--- Reading passage ---

Wednesday, November 27, 2019

The price for not controlling pecan scab

     2019 will be a year remembered in our area for its unusually frequent rain-showers. It rained all summer long and that weather pattern has continued into pecan harvest season. Only a fraction of the native pecan groves that grow along the Neosho river have been harvested. However, with much of the crop still hanging on the trees, I had the opportunity to photograft some of this year's native nuts (photo above,  right).   
    The first thing I noticed was that many of the hulls have not opened up, or if they had, opening was incomplete.
   
  Looking over the nuts on a single tree, I found entire clusters of stick-tights (photo at left). The shucks of these nuts never opened up because they were severely infected by pecan scab during our wet summer months.
   On the same tree, I could find nut clusters that had open shucks. However, even the shucks that had opened showed signs of scab infection (to a lesser extent than stick-tight nuts). To illustrate the impact of scab on native pecan yield, I collected nuts from open shucks and nuts from stick-tights.

---

**Using the information:**
**a)** Shorten the paragraph beginning "2019 will be a year remembered" from the pecan scab post, or turn it into a list, keeping its main facts.
**b)** From the pecan scab post, duplicate the passage from "2019 will be" to "opening was incomplete." word for word.
**c)** Go on with the pecan scab post from the point where it stops.

--- Raw data ---

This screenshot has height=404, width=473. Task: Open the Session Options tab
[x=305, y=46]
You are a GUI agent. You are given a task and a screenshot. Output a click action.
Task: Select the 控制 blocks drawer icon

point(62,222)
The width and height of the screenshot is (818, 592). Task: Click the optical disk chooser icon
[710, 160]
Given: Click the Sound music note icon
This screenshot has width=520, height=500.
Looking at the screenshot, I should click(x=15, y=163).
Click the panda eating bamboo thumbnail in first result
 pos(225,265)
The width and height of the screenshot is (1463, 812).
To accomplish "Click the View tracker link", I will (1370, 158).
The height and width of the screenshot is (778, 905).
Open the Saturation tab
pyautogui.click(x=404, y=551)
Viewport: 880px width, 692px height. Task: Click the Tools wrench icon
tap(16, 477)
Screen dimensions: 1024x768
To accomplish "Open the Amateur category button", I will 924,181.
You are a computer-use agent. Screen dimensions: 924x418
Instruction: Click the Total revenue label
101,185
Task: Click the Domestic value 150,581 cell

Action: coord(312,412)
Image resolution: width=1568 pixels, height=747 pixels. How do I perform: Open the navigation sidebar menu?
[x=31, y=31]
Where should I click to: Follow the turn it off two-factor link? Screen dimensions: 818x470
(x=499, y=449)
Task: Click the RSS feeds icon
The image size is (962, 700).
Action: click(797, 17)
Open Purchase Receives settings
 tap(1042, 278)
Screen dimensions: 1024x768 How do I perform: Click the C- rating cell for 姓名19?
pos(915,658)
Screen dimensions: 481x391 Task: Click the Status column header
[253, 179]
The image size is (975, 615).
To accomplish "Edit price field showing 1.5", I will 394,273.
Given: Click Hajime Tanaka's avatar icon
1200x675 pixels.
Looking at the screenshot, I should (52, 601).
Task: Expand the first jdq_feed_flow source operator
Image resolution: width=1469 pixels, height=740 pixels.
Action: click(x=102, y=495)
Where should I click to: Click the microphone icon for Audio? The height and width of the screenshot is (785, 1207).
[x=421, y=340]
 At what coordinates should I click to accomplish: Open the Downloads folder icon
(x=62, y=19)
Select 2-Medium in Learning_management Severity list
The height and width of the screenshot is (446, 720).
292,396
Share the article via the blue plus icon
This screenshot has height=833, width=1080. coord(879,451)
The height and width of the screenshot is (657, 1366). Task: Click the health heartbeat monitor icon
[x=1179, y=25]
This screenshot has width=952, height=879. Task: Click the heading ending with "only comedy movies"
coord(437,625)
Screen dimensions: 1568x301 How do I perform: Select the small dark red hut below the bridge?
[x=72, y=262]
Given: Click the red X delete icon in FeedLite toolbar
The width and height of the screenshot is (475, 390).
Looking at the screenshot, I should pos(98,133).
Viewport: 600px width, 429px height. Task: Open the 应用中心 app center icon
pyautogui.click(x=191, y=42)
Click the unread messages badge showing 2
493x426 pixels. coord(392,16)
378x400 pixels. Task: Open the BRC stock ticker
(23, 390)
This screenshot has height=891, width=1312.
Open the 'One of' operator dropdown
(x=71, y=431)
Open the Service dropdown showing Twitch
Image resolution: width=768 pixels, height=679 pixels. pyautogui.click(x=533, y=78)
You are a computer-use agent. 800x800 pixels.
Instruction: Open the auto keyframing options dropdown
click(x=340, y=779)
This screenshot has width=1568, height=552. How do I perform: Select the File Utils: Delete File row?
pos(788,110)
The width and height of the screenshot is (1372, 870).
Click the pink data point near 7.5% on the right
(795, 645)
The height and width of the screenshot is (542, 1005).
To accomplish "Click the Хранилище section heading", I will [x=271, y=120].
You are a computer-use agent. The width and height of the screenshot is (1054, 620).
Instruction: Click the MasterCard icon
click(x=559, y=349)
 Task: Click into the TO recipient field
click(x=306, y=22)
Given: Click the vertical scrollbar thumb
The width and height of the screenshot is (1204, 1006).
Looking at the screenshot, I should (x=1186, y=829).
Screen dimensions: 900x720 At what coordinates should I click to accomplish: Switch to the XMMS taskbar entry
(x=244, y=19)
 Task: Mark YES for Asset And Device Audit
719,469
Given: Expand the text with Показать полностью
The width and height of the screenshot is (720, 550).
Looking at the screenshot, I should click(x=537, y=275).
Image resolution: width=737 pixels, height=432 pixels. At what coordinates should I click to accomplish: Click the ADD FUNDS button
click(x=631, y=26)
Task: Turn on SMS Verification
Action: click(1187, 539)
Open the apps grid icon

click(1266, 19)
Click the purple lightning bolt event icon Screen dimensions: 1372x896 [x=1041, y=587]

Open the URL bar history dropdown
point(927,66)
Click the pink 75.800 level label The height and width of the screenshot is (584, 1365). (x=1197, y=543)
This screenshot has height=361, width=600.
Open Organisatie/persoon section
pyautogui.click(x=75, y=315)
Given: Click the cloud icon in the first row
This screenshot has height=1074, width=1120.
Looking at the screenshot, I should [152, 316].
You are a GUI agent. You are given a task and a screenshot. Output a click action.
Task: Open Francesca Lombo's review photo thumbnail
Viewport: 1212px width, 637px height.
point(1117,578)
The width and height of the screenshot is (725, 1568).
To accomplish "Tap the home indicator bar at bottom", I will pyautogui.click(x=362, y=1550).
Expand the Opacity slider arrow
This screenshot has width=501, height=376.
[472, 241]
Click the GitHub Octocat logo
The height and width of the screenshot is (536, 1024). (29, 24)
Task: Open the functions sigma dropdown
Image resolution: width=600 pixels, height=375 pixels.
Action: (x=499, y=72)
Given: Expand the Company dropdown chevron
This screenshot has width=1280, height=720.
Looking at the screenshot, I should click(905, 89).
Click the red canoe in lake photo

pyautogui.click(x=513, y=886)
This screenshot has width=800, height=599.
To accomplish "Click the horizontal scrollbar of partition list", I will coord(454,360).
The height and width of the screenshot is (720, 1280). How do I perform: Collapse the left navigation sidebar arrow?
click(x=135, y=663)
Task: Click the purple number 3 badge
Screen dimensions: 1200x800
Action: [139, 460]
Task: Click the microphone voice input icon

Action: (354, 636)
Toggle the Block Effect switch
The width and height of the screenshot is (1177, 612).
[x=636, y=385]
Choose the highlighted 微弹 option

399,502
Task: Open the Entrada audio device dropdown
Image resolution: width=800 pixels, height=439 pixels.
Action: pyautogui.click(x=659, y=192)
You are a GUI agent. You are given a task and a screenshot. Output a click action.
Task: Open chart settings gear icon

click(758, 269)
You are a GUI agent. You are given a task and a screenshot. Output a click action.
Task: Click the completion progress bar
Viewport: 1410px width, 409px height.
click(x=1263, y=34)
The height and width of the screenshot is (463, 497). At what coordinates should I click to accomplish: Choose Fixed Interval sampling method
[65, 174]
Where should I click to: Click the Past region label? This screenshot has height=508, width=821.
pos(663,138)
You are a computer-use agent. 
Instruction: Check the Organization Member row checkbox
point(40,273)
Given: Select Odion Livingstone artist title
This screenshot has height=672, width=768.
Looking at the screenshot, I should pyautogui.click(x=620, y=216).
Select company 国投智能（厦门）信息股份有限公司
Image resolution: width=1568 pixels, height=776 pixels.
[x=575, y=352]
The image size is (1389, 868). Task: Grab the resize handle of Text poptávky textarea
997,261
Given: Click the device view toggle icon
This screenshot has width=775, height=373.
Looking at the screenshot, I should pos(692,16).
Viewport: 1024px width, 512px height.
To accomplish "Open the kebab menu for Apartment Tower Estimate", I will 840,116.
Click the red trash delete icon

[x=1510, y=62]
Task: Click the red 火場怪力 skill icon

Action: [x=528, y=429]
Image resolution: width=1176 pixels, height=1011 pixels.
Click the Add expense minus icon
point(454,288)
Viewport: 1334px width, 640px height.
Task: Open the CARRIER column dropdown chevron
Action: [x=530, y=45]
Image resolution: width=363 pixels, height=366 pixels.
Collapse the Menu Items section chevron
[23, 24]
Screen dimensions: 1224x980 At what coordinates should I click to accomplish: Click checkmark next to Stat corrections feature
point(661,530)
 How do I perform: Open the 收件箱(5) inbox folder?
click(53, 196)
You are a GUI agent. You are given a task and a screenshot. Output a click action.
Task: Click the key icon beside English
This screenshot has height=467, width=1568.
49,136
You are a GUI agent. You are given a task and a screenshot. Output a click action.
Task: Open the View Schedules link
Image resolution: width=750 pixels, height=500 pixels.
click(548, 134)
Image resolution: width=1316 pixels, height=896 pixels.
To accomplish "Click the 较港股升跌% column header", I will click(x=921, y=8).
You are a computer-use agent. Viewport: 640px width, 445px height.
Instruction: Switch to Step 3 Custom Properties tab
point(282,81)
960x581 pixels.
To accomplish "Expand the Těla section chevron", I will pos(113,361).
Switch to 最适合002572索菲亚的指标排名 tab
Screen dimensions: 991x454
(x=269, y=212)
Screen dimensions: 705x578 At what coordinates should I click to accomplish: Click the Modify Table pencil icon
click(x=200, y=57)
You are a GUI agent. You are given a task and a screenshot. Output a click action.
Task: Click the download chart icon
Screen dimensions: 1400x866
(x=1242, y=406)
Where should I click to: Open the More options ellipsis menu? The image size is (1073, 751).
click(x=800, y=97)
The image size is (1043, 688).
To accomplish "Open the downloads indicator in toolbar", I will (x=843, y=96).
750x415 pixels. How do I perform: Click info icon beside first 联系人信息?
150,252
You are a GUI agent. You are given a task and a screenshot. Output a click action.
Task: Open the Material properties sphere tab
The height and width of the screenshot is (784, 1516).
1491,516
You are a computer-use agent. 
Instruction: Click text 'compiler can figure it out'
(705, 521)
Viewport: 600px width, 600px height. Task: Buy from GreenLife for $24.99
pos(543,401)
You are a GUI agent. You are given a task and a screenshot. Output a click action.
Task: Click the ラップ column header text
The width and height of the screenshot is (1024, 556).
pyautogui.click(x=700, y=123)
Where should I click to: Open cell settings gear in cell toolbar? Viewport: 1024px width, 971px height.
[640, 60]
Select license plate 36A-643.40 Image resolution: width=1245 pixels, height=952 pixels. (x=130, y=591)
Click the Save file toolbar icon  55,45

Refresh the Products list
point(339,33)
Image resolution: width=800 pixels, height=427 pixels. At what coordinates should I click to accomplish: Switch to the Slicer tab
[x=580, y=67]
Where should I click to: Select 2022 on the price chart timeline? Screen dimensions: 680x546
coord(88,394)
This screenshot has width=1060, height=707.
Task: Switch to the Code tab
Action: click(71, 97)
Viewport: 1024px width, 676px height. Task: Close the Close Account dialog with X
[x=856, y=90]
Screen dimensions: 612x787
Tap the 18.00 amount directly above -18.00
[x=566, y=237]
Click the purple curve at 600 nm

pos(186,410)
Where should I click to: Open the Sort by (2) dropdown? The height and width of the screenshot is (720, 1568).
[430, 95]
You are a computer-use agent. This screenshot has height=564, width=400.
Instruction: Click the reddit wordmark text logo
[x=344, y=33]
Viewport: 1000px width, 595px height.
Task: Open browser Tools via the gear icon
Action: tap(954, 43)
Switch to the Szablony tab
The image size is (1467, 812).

---

**Outputs in order:**
**a)**
- In the area, 2019 is remembered for unusually frequent rain showers.
- Rain fell all summer, and the pattern continued into pecan harvest season.
- Only a fraction of the native pecan groves along the Neosho River have been harvested.
- With much of the crop still on the trees, the writer photographed some of this year's native nuts.

**b)**
2019 will be a year remembered in our area for its unusually frequent rain-showers. It rained all summer long and that weather pattern has continued into pecan harvest season. Only a fraction of the native pecan groves that grow along the Neosho river have been harvested. However, with much of the crop still hanging on the trees, I had the opportunity to photograft some of this year's native nuts (photo above,  right).   
    The first thing I noticed was that many of the hulls have not opened up, or if they had, opening was incomplete.

**c)**
     
    The photo above shows the nuts (top) and kernels (bottom) of the pecans I collected from open shucks as compared to stick-tights. On average the nuts peeled out of stick-tights were smaller than those pulled from open shucks. The kernels of open shucked nuts were well filled and plump. Kernels pulled from stick-tight nuts were often shriveled and dark.
   Commercial pecan growers always discard stick-tight nuts during the nut cleaning process. So in effect, scab causes total economic loss from heavily infected pecans. This year, native pecans required a strong fungicide program to prevent major crop losses. Our native trees set a heavy crop in 2019, but with the widespread outbreak of pecan scab, less than 50% of those nuts will be marketable.